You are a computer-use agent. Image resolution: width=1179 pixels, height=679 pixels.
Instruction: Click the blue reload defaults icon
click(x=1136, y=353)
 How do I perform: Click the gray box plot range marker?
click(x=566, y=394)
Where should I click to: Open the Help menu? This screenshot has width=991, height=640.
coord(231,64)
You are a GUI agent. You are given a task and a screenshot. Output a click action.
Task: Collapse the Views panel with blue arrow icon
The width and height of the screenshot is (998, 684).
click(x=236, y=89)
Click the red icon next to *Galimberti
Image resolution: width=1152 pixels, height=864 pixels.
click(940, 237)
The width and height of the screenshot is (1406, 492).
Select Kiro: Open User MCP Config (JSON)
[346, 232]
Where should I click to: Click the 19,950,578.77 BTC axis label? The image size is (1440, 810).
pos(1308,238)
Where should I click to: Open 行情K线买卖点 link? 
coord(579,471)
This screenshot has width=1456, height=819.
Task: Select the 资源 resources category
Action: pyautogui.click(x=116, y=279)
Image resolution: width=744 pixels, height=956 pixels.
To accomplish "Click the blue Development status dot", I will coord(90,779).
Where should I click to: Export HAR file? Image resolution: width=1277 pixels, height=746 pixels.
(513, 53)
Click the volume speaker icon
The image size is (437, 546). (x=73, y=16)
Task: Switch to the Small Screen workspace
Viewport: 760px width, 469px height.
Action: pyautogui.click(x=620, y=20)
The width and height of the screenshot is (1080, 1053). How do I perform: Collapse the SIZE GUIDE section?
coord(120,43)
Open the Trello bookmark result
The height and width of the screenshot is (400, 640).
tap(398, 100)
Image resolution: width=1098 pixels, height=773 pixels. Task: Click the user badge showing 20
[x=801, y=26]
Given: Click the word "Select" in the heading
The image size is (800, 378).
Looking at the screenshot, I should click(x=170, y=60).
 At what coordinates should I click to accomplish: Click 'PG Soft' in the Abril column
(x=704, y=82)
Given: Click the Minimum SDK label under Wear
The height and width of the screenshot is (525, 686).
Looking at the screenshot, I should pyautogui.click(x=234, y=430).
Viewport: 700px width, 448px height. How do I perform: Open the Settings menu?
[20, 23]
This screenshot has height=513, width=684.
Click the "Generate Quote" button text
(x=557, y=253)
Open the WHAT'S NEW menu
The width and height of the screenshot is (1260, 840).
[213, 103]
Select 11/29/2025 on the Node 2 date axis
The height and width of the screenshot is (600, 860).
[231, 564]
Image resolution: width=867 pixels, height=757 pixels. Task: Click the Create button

● What the task asks
Write each entry out again, exactly as it reads above.

● Response for this exercise
You are a computer-use agent. Image resolution: width=1179 pixels, height=679 pixels.
Instruction: Click the blue reload defaults icon
click(x=1136, y=353)
 How do I perform: Click the gray box plot range marker?
click(x=566, y=394)
Where should I click to: Open the Help menu? This screenshot has width=991, height=640.
coord(231,64)
You are a GUI agent. You are given a task and a screenshot. Output a click action.
Task: Collapse the Views panel with blue arrow icon
The width and height of the screenshot is (998, 684).
click(x=236, y=89)
Click the red icon next to *Galimberti
Image resolution: width=1152 pixels, height=864 pixels.
click(940, 237)
The width and height of the screenshot is (1406, 492).
Select Kiro: Open User MCP Config (JSON)
[346, 232]
Where should I click to: Click the 19,950,578.77 BTC axis label? The image size is (1440, 810).
pos(1308,238)
Where should I click to: Open 行情K线买卖点 link? 
coord(579,471)
This screenshot has width=1456, height=819.
Task: Select the 资源 resources category
Action: pyautogui.click(x=116, y=279)
Image resolution: width=744 pixels, height=956 pixels.
To accomplish "Click the blue Development status dot", I will coord(90,779).
Where should I click to: Export HAR file? Image resolution: width=1277 pixels, height=746 pixels.
(513, 53)
Click the volume speaker icon
The image size is (437, 546). (x=73, y=16)
Task: Switch to the Small Screen workspace
Viewport: 760px width, 469px height.
Action: pyautogui.click(x=620, y=20)
The width and height of the screenshot is (1080, 1053). How do I perform: Collapse the SIZE GUIDE section?
coord(120,43)
Open the Trello bookmark result
The height and width of the screenshot is (400, 640).
tap(398, 100)
Image resolution: width=1098 pixels, height=773 pixels. Task: Click the user badge showing 20
[x=801, y=26]
Given: Click the word "Select" in the heading
The image size is (800, 378).
Looking at the screenshot, I should click(x=170, y=60).
 At what coordinates should I click to accomplish: Click 'PG Soft' in the Abril column
(x=704, y=82)
Given: Click the Minimum SDK label under Wear
The height and width of the screenshot is (525, 686).
Looking at the screenshot, I should pyautogui.click(x=234, y=430).
Viewport: 700px width, 448px height. How do I perform: Open the Settings menu?
[20, 23]
This screenshot has height=513, width=684.
Click the "Generate Quote" button text
(x=557, y=253)
Open the WHAT'S NEW menu
The width and height of the screenshot is (1260, 840).
[213, 103]
Select 11/29/2025 on the Node 2 date axis
The height and width of the screenshot is (600, 860).
[231, 564]
Image resolution: width=867 pixels, height=757 pixels. Task: Click the Create button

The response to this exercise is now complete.